For example, for the past ten years, the only thing that would typically pass between my lips at a holiday party would be party garnishes. No kidding; decorations, twigs, sticks… and the occasional veggie. No dips, no chocolates, no meats or shell fish, no cookies, no pie, no fat.
One interesting factor that evolved from embracing that philosophy is that, in spite of all of my efforts to enlongate my life, my personal challenges never really decreased. It hit me one day when I was looking in the mirror that I was actually peering at the enemy, and it was me. It has been pointed out to me that, for all intents and purposes, I am a crisis magnet.
During those years of complete passion for the Ornish program, there were many days where my adrenaline flowed freely. It usually happened when Dr. Ornish and Dr. Atkins had debates on television about their very different diets. Truthfully, the diet was such a small part of the Ornish program that it angered me when so much emphasis was placed on the complete disparity between these two very different programs.
Well, tonight I felt closer to Dr. Atkins than I had ever felt. In 1976, my buddy Jim and I went on the Atkins diet and lost about 30 pounds. That diet ended because the pork rinds, hard boiled eggs, and thousands of chicken wings, rashers of bacon, sides of beef, and pounds of cheese just became too much for me, and they probably resulted in my needing the Ornish diet.
What made me feel close to Dr. Atkins this time? Ice. He had slipped and fallen on the ice, hit his head, and eventually died from the injury. Well, tonight provided me with a bonding opportunity with Dr. A. It was the beginning of the holiday season. The kids had gathered for dinner with the four and a half grandkids, the soon to be deployed son-in-law, Moosie the dog, and Kiki the cat. It was a nice gathering and, as I walked off the porch and onto the walk, my feet went out from under me, my body went air borne, and I fell directly on my back with the force of a meteor hitting a dry lake. The wind left my body. Stars were flying around my head like a Road Runner cartoon, and pain began sweeping through my limbs in waves.

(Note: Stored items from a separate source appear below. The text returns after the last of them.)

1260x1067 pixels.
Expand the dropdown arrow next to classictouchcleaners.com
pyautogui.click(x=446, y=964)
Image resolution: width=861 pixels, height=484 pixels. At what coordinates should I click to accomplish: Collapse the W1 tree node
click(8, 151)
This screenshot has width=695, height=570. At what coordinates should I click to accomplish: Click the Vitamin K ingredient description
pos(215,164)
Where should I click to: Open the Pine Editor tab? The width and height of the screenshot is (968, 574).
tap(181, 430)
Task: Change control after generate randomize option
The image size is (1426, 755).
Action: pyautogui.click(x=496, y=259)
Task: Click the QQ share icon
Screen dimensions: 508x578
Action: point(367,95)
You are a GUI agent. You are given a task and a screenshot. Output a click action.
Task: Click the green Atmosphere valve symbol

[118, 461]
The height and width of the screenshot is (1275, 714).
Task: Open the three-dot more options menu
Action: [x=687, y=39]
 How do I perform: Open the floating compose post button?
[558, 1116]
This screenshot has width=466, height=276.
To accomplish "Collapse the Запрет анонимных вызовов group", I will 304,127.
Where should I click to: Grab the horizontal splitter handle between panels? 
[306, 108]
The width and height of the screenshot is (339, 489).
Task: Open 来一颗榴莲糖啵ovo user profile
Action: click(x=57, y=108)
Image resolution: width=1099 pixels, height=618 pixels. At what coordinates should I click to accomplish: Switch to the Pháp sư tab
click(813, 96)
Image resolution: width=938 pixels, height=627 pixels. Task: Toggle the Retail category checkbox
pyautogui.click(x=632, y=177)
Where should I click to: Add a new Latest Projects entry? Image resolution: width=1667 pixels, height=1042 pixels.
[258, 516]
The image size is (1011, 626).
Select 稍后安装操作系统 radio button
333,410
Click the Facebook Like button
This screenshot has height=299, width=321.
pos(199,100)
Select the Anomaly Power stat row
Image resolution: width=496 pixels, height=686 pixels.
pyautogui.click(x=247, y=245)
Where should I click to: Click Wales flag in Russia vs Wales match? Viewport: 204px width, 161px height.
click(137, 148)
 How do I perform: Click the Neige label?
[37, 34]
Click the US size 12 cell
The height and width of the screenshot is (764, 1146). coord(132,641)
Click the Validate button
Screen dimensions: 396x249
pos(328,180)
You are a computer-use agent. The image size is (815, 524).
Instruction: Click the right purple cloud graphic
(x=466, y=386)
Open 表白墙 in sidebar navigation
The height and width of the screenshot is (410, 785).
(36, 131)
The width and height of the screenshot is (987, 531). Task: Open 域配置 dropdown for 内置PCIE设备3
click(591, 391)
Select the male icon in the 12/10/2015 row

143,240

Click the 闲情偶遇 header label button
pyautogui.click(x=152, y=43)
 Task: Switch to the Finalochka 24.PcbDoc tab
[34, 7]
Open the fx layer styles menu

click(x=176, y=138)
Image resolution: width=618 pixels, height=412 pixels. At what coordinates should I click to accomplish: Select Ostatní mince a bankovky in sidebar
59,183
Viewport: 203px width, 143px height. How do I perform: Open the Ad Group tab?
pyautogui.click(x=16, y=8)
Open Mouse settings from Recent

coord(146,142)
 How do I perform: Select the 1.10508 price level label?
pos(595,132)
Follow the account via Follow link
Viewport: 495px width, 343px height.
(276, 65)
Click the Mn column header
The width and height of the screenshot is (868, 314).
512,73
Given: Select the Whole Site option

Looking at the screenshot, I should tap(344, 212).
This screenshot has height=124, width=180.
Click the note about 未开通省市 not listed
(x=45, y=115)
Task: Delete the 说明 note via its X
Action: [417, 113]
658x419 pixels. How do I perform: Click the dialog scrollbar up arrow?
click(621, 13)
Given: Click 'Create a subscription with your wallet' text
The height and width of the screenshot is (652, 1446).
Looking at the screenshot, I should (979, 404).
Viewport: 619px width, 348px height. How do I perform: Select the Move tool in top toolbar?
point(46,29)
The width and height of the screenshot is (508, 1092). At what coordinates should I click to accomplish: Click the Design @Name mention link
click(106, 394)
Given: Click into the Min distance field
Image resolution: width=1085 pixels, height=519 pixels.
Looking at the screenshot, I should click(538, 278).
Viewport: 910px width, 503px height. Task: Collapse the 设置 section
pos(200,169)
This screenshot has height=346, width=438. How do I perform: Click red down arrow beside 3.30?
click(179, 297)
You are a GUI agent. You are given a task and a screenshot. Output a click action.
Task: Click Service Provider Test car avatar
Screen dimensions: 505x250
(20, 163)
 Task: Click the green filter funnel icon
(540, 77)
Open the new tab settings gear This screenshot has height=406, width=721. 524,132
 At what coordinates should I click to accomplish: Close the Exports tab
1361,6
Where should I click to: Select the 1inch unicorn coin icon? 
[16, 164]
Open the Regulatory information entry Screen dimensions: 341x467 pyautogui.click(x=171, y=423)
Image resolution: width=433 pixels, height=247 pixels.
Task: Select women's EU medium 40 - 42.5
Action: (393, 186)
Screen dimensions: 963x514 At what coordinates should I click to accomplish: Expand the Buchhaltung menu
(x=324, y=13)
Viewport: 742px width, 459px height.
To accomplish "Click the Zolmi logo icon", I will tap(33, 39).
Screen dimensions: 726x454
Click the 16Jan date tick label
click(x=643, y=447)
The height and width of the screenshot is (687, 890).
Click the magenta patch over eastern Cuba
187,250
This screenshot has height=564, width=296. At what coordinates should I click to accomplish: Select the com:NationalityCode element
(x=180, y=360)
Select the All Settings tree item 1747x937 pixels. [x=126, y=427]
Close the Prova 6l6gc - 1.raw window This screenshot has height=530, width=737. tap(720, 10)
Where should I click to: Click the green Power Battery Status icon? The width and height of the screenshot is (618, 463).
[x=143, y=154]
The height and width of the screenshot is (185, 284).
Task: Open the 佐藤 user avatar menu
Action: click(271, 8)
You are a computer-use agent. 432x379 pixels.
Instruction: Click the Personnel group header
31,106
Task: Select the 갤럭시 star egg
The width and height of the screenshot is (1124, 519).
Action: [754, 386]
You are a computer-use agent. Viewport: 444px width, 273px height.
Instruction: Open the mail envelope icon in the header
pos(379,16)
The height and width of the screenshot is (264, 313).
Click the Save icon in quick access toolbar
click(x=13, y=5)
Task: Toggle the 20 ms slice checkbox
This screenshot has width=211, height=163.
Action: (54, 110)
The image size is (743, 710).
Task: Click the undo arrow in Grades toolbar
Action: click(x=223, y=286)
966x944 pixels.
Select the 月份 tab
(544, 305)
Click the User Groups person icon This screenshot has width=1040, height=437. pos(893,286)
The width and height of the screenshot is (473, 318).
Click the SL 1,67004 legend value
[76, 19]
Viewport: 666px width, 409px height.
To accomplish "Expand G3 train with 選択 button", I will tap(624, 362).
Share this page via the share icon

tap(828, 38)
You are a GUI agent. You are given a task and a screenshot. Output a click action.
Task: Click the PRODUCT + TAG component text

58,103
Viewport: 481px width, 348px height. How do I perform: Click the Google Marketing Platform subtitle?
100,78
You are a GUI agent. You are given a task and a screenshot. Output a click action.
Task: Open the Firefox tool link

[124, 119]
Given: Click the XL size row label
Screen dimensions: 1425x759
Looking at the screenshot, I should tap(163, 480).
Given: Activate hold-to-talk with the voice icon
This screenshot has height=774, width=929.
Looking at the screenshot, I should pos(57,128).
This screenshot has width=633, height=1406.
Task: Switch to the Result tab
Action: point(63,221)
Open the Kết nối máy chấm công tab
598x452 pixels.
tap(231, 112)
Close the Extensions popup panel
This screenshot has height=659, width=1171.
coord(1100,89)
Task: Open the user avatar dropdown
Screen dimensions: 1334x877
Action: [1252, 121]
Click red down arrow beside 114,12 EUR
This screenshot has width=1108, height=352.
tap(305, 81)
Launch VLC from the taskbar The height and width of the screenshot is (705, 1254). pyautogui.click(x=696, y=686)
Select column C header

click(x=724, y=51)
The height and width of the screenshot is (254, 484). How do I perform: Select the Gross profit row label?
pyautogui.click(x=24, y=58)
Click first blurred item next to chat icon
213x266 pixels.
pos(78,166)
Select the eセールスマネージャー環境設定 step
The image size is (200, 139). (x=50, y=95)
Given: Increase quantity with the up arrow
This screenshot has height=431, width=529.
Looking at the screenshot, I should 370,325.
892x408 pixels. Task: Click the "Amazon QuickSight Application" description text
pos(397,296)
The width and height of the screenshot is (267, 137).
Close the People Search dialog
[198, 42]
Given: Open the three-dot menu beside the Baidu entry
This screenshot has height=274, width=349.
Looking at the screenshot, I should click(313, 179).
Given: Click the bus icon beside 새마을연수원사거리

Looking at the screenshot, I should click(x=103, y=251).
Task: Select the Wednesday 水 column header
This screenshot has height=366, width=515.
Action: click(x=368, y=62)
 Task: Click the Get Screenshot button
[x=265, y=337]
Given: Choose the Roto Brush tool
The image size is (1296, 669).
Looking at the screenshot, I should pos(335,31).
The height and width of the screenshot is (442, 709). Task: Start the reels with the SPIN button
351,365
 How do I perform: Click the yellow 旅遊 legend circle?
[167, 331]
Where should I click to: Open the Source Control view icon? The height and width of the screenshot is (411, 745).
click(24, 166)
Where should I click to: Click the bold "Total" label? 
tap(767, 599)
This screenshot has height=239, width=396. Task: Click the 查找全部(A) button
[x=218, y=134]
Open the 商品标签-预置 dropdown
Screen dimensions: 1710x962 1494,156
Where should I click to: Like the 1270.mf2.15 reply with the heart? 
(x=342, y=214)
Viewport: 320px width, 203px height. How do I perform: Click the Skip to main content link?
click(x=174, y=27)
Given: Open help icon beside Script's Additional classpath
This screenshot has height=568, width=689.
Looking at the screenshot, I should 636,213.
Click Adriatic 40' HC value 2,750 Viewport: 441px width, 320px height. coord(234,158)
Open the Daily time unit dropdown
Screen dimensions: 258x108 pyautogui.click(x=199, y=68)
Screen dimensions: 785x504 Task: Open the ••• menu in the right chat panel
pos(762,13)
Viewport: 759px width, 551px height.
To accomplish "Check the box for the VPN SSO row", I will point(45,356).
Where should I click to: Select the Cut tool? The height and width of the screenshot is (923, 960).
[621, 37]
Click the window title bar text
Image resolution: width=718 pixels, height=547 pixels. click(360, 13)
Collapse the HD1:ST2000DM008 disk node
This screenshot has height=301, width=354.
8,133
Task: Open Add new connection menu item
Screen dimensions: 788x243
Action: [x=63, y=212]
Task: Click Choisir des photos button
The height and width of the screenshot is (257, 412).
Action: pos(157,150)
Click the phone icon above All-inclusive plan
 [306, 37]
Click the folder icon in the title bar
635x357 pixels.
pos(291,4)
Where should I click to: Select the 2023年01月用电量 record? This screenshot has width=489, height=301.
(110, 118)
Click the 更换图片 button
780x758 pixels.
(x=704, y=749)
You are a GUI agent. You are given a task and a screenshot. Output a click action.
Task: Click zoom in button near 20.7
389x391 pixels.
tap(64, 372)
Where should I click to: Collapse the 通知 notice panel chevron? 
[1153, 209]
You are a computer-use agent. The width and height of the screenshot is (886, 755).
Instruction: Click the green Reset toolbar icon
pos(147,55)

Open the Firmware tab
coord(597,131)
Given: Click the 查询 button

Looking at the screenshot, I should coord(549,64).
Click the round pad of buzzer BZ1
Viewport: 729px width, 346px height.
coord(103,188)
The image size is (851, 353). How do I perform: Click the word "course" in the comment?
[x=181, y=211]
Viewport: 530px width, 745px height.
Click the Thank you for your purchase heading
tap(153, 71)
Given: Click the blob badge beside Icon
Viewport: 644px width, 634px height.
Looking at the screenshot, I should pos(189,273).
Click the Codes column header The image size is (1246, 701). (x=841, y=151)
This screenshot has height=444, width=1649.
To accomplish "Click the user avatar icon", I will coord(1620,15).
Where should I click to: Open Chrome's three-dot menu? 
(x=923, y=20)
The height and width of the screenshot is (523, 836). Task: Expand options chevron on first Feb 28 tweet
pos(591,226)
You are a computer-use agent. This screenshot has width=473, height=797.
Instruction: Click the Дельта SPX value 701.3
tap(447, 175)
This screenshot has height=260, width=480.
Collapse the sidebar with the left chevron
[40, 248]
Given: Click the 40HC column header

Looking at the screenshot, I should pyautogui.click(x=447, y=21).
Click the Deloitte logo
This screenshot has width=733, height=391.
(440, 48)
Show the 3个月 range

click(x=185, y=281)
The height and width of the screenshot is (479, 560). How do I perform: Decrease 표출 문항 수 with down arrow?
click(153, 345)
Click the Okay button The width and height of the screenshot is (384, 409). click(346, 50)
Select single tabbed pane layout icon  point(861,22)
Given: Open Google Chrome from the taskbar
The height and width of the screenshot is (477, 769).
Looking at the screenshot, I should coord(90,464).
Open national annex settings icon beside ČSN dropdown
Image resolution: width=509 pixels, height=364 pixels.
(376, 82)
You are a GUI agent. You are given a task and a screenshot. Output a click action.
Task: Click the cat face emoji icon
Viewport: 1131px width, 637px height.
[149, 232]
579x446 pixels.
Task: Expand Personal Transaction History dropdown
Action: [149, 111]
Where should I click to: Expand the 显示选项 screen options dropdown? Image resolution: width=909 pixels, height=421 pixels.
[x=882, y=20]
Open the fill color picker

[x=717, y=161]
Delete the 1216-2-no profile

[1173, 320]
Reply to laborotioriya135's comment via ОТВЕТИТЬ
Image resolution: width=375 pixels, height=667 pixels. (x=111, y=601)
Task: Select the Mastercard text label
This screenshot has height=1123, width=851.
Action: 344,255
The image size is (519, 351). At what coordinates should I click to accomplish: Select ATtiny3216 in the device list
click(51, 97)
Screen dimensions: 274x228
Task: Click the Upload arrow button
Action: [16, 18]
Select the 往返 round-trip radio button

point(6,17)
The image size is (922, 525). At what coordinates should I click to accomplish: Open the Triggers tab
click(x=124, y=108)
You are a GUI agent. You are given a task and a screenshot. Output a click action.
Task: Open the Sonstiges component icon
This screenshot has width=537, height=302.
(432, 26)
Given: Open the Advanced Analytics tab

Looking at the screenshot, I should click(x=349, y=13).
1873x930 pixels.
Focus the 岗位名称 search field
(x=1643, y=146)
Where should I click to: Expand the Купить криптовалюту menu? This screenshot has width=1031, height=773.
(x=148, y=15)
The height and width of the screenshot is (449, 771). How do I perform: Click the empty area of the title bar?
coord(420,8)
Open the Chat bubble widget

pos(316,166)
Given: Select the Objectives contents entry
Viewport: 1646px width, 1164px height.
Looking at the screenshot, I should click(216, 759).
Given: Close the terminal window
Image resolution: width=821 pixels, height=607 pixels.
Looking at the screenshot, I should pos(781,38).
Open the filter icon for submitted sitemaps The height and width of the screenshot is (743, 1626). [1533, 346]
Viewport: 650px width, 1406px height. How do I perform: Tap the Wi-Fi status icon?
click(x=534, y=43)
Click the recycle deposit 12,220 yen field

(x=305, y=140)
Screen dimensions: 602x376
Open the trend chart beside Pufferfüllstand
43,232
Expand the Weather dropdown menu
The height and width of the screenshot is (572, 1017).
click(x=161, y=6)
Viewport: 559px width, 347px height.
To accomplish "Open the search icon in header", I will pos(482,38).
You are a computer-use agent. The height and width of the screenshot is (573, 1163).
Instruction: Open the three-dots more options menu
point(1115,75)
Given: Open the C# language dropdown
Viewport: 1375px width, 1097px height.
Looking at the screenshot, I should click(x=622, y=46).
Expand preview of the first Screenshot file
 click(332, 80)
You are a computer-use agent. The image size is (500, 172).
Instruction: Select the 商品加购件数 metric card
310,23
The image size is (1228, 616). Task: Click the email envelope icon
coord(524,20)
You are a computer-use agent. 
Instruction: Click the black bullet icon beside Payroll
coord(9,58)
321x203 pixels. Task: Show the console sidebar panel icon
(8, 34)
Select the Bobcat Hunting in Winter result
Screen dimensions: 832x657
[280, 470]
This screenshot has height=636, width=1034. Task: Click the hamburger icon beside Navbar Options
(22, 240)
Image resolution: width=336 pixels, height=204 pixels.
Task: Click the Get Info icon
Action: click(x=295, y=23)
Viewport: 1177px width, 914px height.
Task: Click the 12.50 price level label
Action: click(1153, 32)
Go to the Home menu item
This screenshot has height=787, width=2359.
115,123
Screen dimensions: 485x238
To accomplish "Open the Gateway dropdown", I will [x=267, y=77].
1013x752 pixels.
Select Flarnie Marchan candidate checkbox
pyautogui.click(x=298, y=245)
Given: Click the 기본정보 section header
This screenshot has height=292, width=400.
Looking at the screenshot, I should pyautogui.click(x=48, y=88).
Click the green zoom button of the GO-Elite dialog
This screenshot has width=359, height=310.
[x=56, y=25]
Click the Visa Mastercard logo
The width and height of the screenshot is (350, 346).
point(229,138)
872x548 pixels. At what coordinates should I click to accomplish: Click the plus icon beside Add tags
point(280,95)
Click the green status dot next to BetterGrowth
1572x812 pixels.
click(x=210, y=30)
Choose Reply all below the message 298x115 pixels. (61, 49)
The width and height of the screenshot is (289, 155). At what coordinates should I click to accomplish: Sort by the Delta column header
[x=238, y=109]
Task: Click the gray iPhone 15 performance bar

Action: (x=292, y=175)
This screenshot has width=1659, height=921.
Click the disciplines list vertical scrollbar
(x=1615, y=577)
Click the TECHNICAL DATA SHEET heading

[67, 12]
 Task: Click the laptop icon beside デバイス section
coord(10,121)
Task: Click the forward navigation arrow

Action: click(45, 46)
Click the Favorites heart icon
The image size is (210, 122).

The difference between Dr. Atkins and me was that my head did not hit the ground. Was it a conscious decision to hold it up, or was it just pure luck? Don’t know, but, at least for now, it seems like I might live. The last time this happened to me was on a cold winter afternoon in 1978. After teaching for eight hours, I was leaving school with a baritone saxophone case in one hand and a euphonium case in the other, both destined to go to the repair shop. It was then that my feet left the ground. Once again, the air completely evacuated my lungs. It was that very day that I vowed to always wear rubber-soled shoes in the winter. Didn’t help tonight. Oh, well, at least my fall didn’t include a head injury. Dr. Atkins and I both needed more salt in our diets.
No fear. I’m still here.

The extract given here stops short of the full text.